(Written problem 1): Lay out the stretch of the rows from the line containing "The width and" through the end of the rows as a Markdown table with the columns Row and Line. Number each line, skip blank lines, and leave the pictures out of the answer.

Administrative and Government Law

Digital Aircraft Logbook Requirements and Compliance

Learn what the FAA requires for digital aircraft logbooks, from electronic signatures to record retention and what happens if you get it wrong.

A digital aircraft logbook is an electronic system that stores an aircraft’s maintenance history, inspection records, and operational data in place of traditional paper binders. These systems have become the preferred method for tracking airworthiness because they reduce the risk of damage or loss, speed up retrieval during inspections, and create tamper-resistant audit trails. Federal regulations treat electronic records as legally equivalent to paper ones, provided the system meets specific integrity and security standards. Getting those standards right matters: incomplete or inaccessible records can ground an aircraft, tank its resale value, and expose the owner to five-figure civil penalties.

(Written problem 2): Condense the paragraph of the logbook article that begins "A digital aircraft logbook is an electronic system" into a short bulleted list that keeps its main facts.

(Data provided):
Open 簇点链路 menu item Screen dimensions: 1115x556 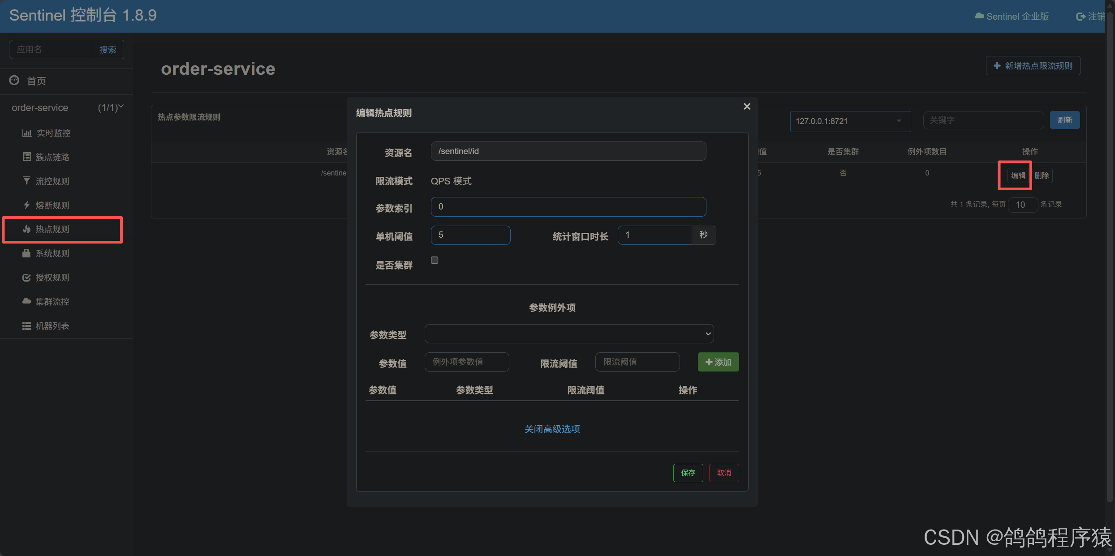click(x=52, y=157)
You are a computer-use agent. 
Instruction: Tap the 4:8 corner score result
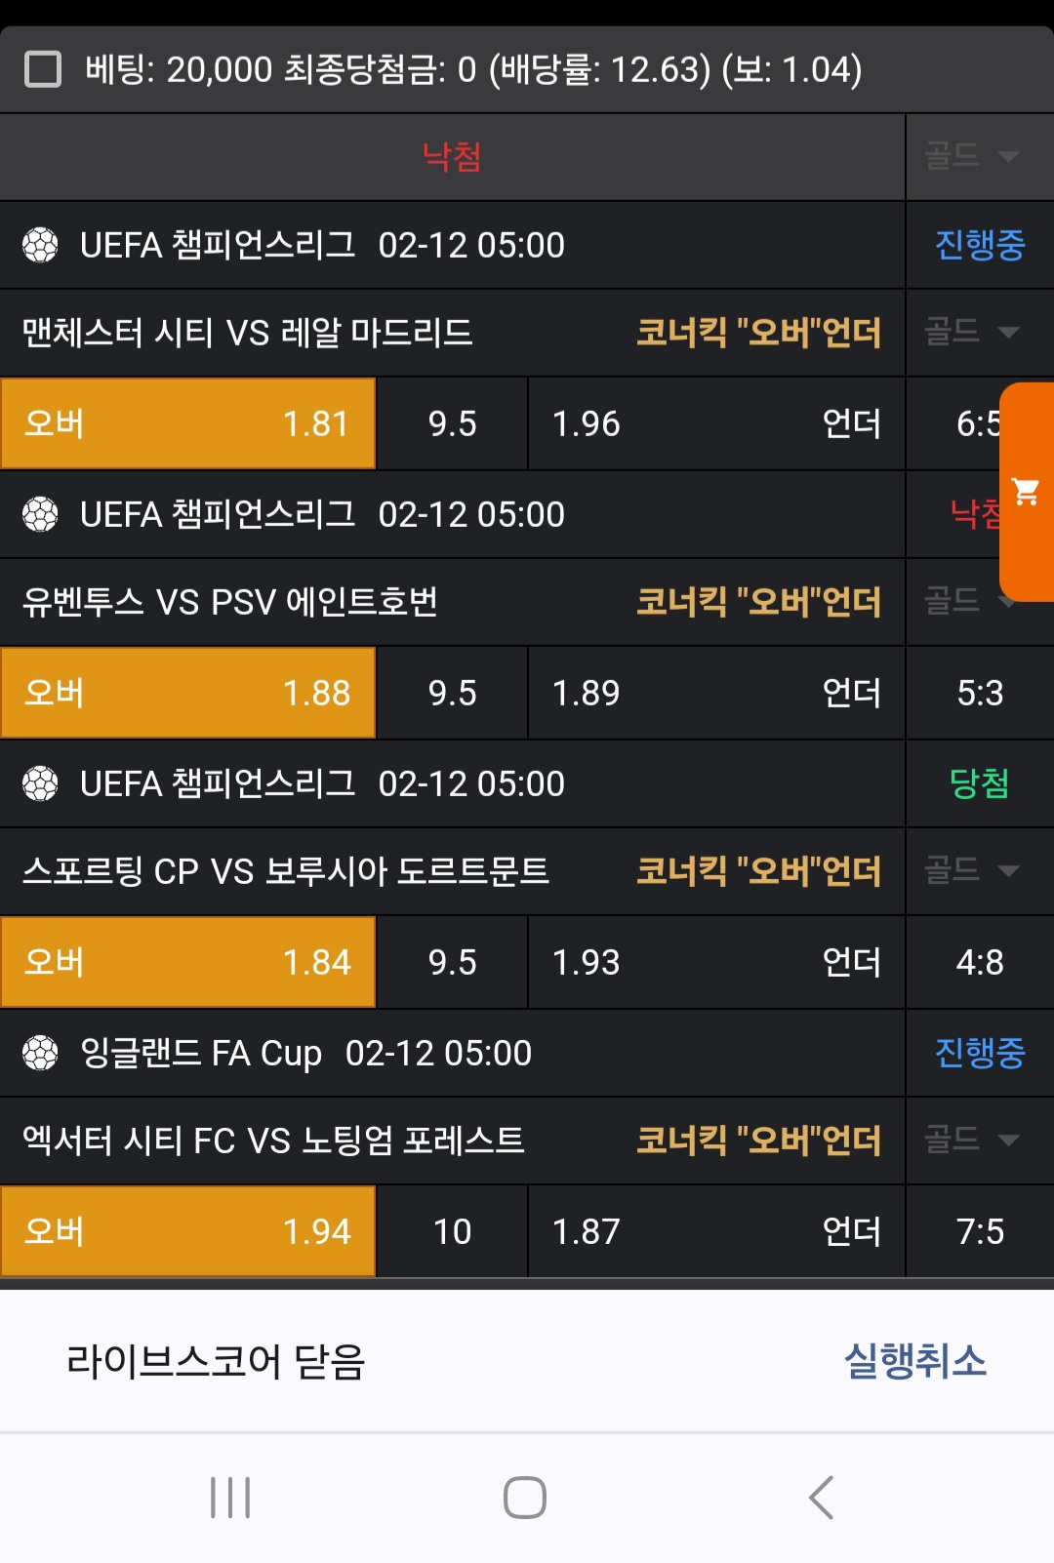click(x=979, y=962)
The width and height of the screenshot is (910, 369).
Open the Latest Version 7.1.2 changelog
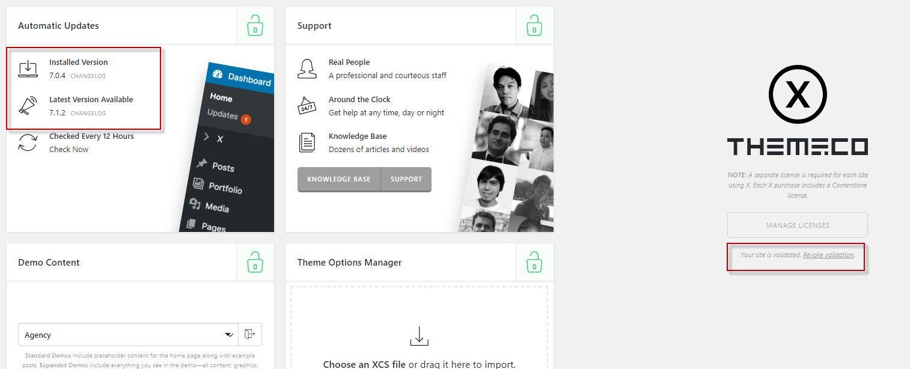pyautogui.click(x=88, y=114)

(Full answer 1):
| Row | Line |
|---|---|
| 1 | The width and height of the screenshot is (910, 369). |
| 2 | Open the Latest Version 7.1.2 changelog |
| 3 | pyautogui.click(x=88, y=114) |

(Full answer 2):
- A digital aircraft logbook electronically stores an aircraft's maintenance history, inspection records, and operational data instead of paper binders.
- These systems are now preferred for tracking airworthiness. They lower the risk of damage or loss, speed retrieval during inspections, and create tamper-resistant audit trails.
- Federal regulations treat electronic records as legally equal to paper ones if the system meets specific integrity and security standards.
- Incomplete or inaccessible records can ground an aircraft, sharply reduce its resale value, and expose the owner to five-figure civil penalties.